Answer: Basic Integration Formula: $\int \sin(u) du$
u: $u = t^2$
a: Not applicable Explain
This is a question about recognizing a pattern in an integral that lets us use a simple substitution (like "u-substitution") to change it into a more basic integral form that we already know how to solve. The solving step is:

First, I looked at the integral: $\int t \sin t^{2} d t$.
I noticed that there's a $t^2$ inside the $\sin$ function. That's a good clue!
Then I thought, "What's the derivative of $t^2$?" It's $2t$.
Hey! I see a $t$ right outside the $\sin t^2$ part! That means if I let $u = t^2$, then $du$ would be $2t \ dt$. Since I only have $t \ dt$, it's just a little bit different (it would be $\frac{1}{2} du$).

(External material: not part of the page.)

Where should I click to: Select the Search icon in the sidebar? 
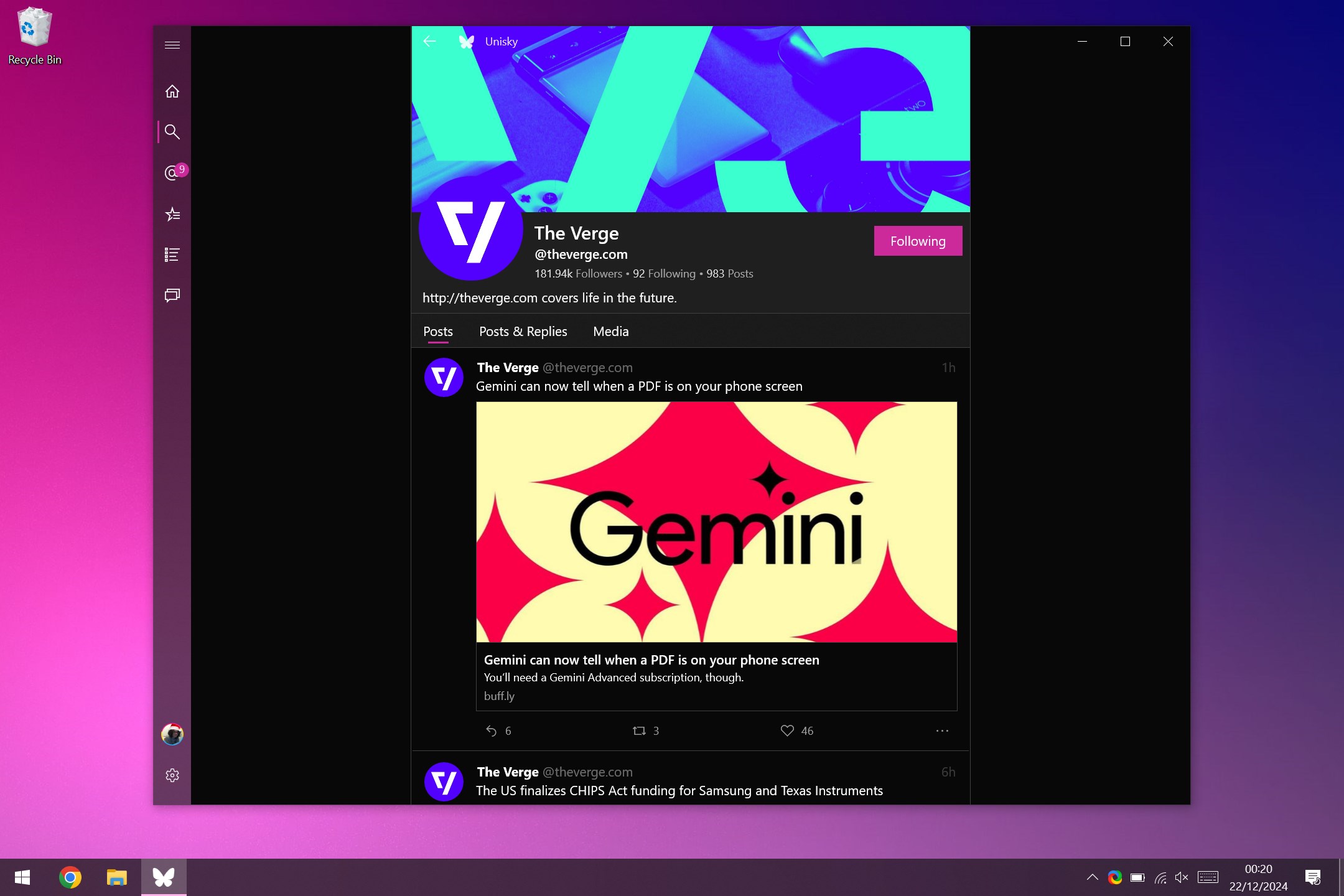click(x=172, y=132)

This "inner function and its derivative" pattern is exactly what makes me think of the "u-substitution" trick.
If I make that switch, the integral would look like $\int \sin(u) \cdot (\text{something with } du)$. Specifically, it would be $\frac{1}{2} \int \sin(u) du$.
So, the basic formula that this integral turns into is $\int \sin(u) du$.
That's how I figured out $u$ is $t^2$ and the basic formula is $\int \sin(u) du$. There's no 'a' value needed for this particular formula!